Os dois eventuais novos estados são incapazes de sustentar-se com as próprias pernas. No colo da União deve cair boa parte das despesas. Além disso, produzirão considerável bagunça institucional. O Senado, com meia dúzia de novos integrantes, sobe a um total de 87. O número já é alto, e mais alto pode ficar, até o limite do disfuncional, se o episódio desencadear uma corrida rumo à multiplicação dos estados. Na Câmara, como a Constituição determina que cada estado tenha um mínimo de oito representantes, Carajás e Tapajós entram com dezesseis novos deputados. Ao que restar do Pará, com uma população bem maior, devem caber de doze a catorze. Temos então que os atuais dezessete deputados paraenses darão lugar a uma soma de, no mínimo, 28. Como acolher o excedente, se a lei determina que a Câmara não passe de 513 integrantes?

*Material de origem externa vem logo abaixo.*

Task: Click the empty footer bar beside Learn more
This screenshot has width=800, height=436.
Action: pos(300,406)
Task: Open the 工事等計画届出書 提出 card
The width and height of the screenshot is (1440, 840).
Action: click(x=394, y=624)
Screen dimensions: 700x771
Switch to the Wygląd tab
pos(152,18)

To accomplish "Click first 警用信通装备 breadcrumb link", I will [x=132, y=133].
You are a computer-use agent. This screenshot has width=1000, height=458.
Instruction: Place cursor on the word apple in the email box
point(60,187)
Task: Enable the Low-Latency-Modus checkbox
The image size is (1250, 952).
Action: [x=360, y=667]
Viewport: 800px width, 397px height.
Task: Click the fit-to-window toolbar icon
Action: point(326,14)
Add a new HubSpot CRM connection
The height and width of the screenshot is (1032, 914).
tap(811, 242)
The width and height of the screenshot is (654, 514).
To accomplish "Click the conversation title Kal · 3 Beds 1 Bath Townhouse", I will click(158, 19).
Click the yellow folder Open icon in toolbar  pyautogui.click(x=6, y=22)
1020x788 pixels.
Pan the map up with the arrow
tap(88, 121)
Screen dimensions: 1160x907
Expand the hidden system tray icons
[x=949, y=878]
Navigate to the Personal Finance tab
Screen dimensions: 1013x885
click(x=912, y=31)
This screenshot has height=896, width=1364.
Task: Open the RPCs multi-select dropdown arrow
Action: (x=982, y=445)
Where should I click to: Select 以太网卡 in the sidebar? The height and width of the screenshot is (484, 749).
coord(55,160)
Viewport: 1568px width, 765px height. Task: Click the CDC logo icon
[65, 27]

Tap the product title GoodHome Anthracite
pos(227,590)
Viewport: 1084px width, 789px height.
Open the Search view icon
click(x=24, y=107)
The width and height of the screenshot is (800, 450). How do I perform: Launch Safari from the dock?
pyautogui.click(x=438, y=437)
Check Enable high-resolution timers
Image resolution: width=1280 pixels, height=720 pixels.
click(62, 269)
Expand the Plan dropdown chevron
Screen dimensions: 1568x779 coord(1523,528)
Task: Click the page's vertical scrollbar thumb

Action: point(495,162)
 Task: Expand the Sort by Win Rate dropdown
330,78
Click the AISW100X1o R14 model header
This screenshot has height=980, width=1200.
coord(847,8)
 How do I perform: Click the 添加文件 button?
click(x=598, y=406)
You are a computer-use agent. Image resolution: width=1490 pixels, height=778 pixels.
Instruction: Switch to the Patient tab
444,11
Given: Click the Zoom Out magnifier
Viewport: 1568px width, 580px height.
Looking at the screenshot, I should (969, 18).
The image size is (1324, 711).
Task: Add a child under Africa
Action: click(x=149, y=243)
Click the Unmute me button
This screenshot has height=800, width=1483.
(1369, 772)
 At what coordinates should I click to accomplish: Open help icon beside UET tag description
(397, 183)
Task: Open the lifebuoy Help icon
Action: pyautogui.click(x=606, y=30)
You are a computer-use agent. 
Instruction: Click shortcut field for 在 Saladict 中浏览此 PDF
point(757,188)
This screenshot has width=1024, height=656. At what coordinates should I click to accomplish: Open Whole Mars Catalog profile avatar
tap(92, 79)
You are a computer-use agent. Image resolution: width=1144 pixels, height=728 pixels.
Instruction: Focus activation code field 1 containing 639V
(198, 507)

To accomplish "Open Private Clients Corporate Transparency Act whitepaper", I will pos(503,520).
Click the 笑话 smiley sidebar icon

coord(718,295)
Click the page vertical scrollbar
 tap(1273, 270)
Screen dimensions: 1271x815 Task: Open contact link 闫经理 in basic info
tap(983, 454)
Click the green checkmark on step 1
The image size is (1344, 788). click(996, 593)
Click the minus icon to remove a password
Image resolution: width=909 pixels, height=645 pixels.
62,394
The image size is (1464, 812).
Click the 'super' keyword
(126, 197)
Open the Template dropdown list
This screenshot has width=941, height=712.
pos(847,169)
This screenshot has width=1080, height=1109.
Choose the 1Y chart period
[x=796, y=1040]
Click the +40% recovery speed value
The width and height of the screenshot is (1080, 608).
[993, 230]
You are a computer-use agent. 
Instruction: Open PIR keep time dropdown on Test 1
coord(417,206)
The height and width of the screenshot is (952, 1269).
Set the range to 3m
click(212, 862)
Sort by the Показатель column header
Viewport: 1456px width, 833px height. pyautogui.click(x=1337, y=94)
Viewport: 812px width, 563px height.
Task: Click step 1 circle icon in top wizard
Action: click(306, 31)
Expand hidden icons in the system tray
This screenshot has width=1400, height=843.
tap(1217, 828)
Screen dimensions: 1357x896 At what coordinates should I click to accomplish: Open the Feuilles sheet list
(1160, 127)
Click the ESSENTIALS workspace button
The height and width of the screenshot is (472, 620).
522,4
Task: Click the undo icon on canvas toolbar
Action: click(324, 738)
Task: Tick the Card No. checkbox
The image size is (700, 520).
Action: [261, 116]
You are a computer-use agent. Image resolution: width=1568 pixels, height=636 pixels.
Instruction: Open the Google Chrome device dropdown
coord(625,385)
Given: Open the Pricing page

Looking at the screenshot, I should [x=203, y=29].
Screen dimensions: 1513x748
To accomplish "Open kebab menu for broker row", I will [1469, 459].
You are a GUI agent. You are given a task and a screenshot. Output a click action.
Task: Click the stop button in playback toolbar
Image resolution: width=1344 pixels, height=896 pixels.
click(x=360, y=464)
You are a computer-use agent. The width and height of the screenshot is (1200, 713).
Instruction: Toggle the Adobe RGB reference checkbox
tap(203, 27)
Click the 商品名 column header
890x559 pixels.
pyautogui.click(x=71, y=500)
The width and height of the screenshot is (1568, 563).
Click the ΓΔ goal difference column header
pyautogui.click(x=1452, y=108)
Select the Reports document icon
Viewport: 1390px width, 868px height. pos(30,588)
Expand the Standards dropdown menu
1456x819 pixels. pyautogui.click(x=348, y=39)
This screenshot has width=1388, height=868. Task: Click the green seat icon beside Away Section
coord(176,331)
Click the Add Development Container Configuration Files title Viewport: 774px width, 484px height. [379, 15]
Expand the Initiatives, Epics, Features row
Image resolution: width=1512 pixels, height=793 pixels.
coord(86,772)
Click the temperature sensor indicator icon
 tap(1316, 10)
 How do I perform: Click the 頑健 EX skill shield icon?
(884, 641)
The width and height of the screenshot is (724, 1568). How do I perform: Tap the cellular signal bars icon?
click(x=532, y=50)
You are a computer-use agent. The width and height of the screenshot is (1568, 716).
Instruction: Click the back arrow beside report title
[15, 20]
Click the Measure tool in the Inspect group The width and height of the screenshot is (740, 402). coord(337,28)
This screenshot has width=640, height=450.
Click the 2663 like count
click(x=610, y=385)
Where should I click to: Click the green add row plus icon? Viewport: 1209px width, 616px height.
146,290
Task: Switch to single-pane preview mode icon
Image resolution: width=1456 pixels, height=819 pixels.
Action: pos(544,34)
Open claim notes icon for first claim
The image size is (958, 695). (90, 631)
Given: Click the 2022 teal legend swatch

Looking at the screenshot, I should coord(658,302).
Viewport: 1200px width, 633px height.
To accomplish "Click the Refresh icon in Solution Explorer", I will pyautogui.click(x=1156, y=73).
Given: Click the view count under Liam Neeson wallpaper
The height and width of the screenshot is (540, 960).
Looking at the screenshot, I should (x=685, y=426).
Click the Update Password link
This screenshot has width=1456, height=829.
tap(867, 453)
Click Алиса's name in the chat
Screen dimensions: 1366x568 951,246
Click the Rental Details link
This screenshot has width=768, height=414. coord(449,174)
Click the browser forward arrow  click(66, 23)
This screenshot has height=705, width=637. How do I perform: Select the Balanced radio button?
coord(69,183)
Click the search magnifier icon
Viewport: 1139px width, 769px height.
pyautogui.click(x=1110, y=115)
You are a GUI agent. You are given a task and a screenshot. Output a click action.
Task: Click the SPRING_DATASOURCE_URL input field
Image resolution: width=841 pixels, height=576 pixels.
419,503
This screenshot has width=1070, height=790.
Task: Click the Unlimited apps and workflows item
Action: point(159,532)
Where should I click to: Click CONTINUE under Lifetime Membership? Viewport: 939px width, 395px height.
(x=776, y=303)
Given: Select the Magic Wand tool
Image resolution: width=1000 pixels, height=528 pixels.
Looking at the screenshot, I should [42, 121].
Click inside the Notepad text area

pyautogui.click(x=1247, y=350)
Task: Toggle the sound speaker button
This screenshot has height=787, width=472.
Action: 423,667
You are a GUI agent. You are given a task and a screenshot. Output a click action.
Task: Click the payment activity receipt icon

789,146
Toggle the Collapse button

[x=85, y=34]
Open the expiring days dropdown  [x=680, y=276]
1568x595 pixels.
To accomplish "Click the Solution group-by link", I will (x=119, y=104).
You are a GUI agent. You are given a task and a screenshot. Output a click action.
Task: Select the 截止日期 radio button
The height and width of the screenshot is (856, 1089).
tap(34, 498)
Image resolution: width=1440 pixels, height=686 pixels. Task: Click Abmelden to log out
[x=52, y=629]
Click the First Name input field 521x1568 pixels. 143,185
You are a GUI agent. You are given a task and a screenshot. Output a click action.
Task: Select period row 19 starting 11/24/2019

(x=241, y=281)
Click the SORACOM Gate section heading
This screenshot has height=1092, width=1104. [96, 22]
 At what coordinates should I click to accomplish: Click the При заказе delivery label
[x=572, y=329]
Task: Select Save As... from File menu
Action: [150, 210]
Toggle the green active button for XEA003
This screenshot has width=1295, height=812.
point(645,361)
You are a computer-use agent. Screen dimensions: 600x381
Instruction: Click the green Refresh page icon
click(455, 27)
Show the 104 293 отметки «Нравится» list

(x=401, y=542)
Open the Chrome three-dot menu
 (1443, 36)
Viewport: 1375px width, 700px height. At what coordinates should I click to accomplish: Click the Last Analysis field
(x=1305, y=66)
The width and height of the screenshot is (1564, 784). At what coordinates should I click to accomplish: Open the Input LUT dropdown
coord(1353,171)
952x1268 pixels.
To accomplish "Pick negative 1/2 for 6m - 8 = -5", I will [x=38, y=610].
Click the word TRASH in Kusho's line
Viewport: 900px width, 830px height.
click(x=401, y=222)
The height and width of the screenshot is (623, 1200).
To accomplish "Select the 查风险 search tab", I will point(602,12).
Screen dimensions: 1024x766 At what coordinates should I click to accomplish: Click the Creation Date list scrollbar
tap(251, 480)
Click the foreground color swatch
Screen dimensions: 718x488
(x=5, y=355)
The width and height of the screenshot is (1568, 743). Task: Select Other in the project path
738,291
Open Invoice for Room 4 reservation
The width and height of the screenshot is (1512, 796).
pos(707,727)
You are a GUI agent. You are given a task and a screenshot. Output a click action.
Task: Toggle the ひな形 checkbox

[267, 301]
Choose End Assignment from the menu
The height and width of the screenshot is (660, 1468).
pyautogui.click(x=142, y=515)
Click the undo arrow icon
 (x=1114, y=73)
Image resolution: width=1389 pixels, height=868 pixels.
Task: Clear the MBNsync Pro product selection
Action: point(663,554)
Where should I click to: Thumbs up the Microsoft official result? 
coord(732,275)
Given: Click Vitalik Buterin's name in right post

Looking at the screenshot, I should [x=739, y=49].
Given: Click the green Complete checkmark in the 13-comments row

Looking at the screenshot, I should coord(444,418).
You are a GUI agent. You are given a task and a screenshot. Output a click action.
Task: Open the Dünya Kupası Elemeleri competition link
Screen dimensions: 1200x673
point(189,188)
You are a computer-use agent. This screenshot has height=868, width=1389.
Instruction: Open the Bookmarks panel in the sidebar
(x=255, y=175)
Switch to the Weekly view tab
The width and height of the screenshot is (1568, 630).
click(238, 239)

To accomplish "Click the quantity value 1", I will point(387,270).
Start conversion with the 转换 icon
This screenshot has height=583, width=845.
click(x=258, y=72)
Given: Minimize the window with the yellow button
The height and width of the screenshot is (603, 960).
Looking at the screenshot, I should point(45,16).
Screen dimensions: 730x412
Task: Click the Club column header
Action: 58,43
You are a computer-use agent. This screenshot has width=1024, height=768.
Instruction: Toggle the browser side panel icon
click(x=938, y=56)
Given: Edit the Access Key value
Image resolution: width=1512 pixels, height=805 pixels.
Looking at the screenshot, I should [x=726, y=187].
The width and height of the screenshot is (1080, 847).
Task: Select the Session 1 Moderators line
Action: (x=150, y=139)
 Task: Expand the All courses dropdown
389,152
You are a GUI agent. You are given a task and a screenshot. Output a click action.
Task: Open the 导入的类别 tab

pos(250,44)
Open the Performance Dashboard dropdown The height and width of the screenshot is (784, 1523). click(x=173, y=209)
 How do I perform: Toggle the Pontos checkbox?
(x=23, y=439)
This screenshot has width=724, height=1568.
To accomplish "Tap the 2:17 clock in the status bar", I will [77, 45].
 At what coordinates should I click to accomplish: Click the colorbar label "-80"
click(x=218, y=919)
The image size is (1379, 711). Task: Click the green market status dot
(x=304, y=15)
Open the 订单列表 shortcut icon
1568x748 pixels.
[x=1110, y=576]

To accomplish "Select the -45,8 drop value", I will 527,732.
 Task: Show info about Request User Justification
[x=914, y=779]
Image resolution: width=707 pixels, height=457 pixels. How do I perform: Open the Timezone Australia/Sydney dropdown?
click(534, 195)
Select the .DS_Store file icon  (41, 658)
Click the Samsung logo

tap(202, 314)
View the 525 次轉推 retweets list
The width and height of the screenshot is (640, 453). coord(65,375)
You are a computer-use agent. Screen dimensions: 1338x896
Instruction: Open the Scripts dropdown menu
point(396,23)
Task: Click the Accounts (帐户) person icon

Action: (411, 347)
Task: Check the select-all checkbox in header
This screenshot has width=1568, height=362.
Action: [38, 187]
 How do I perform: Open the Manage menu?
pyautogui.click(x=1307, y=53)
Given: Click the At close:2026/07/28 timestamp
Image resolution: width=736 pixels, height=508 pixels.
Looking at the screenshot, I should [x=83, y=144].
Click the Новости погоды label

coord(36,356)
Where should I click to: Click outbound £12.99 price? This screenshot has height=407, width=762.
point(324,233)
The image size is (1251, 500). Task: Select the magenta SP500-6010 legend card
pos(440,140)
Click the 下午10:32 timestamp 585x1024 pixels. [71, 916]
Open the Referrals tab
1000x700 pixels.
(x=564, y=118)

Uma solução seria reduzir-se o limite mínimo de oito deputados e baixar de três para dois os senadores por estado. É benéfica demais às instituições para ser aprovada. Pode-se apostar que o Senado ficará como está e o teto da Câmara será elevado. O transtorno institucional, somado à despesa que virá dos impostos de todo o país, conduz à conclusão inescapável de que diretamente interessados são todos os brasileiros. O total do eleitorado deveria ser convocado para o plebiscito.